The cottage roof parted, and walls fell away. But not the roof. It remained suspended.
Mist swirled in the shadow of the roof, which looked to be supported by the trunk of one of the gnarled trees around it.
Viktor finally halted, huffing a mist of his own as he took in the sight.
The roof slipped away, or was let go, rather, as the “tree” moved hypnotically, serpentlike. Branches unfurled, bending on joints, tipped with … fingers?
Viktor was a good fifty feet away, leg-locked, shotgun barrel buried at his feet.
Ivan had to reach him, pull him away, carry him if he had to. It was over. The elder would have to send another, an army more like.

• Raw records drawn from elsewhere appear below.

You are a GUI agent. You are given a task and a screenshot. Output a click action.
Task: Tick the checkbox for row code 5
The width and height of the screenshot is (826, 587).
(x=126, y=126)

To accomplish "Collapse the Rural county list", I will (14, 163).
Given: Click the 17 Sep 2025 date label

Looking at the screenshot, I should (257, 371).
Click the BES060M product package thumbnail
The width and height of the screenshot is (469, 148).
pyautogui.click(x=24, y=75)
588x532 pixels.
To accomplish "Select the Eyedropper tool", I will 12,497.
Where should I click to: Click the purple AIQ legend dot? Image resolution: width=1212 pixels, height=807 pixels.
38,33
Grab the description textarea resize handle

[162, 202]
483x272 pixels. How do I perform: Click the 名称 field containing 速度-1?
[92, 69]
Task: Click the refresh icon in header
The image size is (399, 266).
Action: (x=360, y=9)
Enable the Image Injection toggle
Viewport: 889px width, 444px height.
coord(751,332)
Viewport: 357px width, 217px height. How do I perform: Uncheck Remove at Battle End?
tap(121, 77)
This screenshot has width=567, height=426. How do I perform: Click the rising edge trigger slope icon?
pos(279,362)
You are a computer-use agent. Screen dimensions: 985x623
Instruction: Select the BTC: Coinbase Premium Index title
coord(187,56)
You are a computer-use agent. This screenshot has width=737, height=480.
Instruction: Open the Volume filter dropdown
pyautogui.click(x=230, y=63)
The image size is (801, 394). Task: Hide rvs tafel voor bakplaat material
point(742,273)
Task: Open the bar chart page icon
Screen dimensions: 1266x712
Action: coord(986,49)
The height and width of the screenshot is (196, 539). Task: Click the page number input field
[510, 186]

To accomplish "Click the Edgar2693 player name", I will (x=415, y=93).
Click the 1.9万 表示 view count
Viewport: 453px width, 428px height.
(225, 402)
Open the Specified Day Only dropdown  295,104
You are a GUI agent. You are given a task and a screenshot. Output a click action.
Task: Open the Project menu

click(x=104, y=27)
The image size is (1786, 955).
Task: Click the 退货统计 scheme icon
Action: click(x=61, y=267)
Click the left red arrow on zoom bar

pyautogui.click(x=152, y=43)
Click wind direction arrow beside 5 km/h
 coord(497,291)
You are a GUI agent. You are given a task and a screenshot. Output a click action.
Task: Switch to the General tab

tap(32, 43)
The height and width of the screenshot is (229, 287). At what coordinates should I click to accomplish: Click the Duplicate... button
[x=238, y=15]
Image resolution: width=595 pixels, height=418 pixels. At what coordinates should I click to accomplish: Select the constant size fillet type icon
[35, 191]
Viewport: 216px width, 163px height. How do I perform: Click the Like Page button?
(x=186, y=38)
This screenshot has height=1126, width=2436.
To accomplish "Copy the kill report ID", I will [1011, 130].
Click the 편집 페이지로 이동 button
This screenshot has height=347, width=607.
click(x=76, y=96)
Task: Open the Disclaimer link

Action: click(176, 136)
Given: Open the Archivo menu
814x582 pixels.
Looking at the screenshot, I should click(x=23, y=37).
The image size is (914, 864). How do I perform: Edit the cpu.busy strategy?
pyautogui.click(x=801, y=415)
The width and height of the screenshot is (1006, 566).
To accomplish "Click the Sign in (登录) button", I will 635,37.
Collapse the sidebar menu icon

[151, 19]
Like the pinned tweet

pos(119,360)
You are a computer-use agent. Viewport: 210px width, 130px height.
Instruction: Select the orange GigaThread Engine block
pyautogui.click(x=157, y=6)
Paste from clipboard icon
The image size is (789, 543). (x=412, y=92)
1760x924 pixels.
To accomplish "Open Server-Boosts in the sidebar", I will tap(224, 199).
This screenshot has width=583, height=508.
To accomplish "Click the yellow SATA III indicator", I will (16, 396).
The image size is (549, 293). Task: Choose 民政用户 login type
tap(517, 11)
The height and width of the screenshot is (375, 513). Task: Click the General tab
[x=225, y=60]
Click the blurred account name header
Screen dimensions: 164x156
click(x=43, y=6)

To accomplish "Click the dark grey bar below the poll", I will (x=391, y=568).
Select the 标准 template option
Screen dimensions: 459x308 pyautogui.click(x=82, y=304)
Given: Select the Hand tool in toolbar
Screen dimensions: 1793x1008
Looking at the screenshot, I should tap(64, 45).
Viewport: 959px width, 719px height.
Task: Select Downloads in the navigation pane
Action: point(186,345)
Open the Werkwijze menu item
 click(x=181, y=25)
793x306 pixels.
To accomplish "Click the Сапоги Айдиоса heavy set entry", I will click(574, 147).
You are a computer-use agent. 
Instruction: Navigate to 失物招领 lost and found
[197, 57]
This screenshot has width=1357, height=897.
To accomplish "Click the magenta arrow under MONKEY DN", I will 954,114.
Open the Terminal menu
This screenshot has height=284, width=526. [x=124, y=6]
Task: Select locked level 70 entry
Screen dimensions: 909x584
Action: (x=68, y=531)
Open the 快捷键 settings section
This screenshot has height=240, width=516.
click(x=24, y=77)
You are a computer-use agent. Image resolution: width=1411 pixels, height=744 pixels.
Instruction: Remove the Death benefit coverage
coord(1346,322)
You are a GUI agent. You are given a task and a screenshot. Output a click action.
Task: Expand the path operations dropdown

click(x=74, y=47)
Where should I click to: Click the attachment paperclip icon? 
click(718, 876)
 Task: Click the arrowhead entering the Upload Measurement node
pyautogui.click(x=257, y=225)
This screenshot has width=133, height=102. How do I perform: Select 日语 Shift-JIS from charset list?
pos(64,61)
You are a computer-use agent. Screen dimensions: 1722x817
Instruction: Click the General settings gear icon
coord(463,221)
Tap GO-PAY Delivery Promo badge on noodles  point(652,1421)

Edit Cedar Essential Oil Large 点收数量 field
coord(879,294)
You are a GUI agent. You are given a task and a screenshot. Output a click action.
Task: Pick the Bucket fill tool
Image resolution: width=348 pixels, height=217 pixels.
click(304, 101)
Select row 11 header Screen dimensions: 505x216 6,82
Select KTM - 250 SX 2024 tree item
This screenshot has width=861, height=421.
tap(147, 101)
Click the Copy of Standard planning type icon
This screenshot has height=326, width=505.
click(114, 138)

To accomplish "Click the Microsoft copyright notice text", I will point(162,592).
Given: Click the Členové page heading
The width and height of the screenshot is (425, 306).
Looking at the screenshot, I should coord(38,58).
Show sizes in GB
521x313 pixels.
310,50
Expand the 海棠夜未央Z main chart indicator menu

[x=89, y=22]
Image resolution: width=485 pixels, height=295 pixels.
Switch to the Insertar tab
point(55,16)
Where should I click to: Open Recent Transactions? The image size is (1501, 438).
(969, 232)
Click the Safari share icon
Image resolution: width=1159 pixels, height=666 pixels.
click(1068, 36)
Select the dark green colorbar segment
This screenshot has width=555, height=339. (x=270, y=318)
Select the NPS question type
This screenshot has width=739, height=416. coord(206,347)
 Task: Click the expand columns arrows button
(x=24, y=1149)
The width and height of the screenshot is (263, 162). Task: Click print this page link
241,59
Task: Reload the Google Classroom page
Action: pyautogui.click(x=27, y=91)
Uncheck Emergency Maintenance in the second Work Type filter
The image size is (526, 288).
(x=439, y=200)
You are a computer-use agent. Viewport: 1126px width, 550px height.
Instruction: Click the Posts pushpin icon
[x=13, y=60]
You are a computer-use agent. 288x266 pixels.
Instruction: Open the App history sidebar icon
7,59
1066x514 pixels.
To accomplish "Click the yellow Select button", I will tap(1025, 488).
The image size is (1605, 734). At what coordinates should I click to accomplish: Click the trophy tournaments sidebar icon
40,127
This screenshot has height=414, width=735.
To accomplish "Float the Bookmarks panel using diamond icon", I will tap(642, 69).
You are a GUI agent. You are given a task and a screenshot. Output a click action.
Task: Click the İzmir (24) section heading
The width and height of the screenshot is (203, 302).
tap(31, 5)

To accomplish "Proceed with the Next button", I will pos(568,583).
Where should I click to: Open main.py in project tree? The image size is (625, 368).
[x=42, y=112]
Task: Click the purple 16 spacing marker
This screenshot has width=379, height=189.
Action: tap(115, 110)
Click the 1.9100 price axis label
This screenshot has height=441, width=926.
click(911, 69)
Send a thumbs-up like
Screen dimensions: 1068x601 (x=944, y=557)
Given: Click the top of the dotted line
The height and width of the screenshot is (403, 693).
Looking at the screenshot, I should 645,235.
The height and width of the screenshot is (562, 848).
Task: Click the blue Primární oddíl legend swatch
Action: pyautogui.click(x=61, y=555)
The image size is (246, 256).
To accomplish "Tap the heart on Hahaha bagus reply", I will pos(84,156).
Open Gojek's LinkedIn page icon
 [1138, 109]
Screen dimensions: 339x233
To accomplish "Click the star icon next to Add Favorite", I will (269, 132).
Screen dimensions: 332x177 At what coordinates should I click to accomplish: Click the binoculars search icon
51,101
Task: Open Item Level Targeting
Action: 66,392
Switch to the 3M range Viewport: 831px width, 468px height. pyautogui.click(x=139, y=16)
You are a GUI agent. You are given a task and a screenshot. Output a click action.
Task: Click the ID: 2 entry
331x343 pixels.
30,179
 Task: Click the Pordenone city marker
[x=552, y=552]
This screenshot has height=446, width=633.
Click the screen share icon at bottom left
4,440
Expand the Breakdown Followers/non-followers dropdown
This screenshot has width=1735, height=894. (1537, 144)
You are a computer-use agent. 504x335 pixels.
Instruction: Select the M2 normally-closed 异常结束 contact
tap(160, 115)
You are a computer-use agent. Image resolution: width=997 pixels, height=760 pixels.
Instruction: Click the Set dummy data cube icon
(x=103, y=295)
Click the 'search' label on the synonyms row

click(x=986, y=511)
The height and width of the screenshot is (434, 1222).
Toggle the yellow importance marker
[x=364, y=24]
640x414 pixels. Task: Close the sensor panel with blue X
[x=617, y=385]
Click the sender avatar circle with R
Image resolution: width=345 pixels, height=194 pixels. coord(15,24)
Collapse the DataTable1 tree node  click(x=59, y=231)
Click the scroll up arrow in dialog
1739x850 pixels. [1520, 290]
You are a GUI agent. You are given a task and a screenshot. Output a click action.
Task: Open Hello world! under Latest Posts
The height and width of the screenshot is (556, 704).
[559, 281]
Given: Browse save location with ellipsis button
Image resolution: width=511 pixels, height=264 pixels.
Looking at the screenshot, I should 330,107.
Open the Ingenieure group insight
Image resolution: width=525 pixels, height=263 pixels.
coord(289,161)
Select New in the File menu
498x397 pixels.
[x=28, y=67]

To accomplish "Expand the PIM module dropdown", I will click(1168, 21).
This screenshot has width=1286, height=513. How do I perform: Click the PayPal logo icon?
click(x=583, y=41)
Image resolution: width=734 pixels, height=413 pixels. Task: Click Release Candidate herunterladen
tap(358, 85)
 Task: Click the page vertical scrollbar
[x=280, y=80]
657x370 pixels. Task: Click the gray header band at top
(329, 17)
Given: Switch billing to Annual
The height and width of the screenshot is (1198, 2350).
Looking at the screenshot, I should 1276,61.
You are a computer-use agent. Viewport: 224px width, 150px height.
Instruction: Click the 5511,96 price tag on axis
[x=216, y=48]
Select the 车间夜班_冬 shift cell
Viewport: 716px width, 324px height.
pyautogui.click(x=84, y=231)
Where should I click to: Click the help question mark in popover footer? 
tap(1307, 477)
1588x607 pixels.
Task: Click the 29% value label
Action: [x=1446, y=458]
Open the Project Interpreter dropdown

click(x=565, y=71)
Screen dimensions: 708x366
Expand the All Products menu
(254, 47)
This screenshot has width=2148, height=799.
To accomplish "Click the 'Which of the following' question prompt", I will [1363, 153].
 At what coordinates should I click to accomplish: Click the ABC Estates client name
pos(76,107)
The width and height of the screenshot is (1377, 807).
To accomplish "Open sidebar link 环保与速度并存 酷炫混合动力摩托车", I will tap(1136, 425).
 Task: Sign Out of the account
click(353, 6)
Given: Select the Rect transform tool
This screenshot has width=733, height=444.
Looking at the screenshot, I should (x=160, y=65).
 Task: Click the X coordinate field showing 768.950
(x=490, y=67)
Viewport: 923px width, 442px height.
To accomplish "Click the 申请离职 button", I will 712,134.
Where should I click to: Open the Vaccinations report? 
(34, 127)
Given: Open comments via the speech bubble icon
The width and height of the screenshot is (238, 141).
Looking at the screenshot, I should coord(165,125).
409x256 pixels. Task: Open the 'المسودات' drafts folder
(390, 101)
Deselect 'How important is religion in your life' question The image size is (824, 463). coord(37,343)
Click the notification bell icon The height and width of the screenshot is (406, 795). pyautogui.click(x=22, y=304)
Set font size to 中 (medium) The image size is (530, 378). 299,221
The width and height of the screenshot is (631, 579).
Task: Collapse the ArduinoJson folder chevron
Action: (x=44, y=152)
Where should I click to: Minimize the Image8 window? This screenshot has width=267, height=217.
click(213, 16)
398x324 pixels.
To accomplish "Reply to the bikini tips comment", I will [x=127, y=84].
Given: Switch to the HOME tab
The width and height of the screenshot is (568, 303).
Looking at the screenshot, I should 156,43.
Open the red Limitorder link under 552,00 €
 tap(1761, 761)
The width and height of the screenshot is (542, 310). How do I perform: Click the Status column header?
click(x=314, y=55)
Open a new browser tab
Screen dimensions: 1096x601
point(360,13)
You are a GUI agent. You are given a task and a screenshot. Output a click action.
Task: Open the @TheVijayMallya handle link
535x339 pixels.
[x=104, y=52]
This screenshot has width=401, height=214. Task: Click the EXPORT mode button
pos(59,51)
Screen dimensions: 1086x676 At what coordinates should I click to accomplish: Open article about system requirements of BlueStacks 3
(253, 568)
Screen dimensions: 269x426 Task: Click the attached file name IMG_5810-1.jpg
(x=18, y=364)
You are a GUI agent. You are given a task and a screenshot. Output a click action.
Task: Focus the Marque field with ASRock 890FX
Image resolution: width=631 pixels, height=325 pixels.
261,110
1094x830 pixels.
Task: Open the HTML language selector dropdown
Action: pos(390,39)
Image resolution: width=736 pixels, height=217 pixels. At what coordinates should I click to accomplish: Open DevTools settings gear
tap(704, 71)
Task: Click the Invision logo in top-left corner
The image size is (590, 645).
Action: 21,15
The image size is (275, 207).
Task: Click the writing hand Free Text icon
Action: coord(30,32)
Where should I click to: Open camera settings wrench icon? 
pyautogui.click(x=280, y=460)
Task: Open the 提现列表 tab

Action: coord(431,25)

More arms grew from the center of the mass, all sizes, writhing in pain, birth, or both, reaching inside itself as much as for the clouds.
A flash ignited the gray. Viktor had somehow gathered his weapon. The blast fed this thing, birthing fingers, then hands, then arms. They went inside again, then out, straining. Muscles tight against skin, if one could call it that, until something brighter was born. Breaking through a membrane, a great head emerged, soulless eyes, jaw lined with teeth both blunt and sharp, smaller arms groping at that jaw as if to make it howl, larger arms coming down from the sky to press crown and cheek.
Ivan couldn’t help but interpret it as pain, this abomination awakened from a slumber of peace, perhaps, awakened to revist that pain. By them.
“I didn’t want this,” Ivan said. A thought that should have stayed inside. Deep and silent.
The creature pivoted on its many joints, arms waving, fingers stretching then contracting to fists. Pain indeed.
The mist coiled around the creature’s base and the wreckage of the cottage, and it reached for it, plucking it away to hold it overhead and bring it back down, releasing it to fly. Toward them.
One hit Viktor who had lost his grace. This mist had grown arms as well now, Ivan could see, and they thrashed at Viktor, every part of him.
Ivan then cocked his weapon and took aim, pressing the butt firmly to his shoulder. Everything was out of focus, the barrel heavy, moving everywhere but its target. But he pulled the trigger, knowing it useless. The shell ejected over his shoulder in a jet of smoke as he went to reload. Digging in his pocket, his fingers numbly searched for another shell.
Everything but the shell he found. The tatters of the seam, the soggy remnants of mottle weed that he wished was tucked between lip and teeth. Wait! There it was, cold, as hard as stone, the powder behind the buckshot ready to at leat buy him some time.
His fingers were an even tougher adversary, losing their hold, and the shell tumbled to get lost among the stones. He dropped and clawed for it.
The coal-black ground became darker then, the coldness harsher. Too quiet. Even Viktor was nowhere to be seen.
Ivan looked up in time to see teeth both blunt and sharp drop around him like a portcullis, great hands snatching him with ease, jamming him into a blackness that matched the cottage doorway.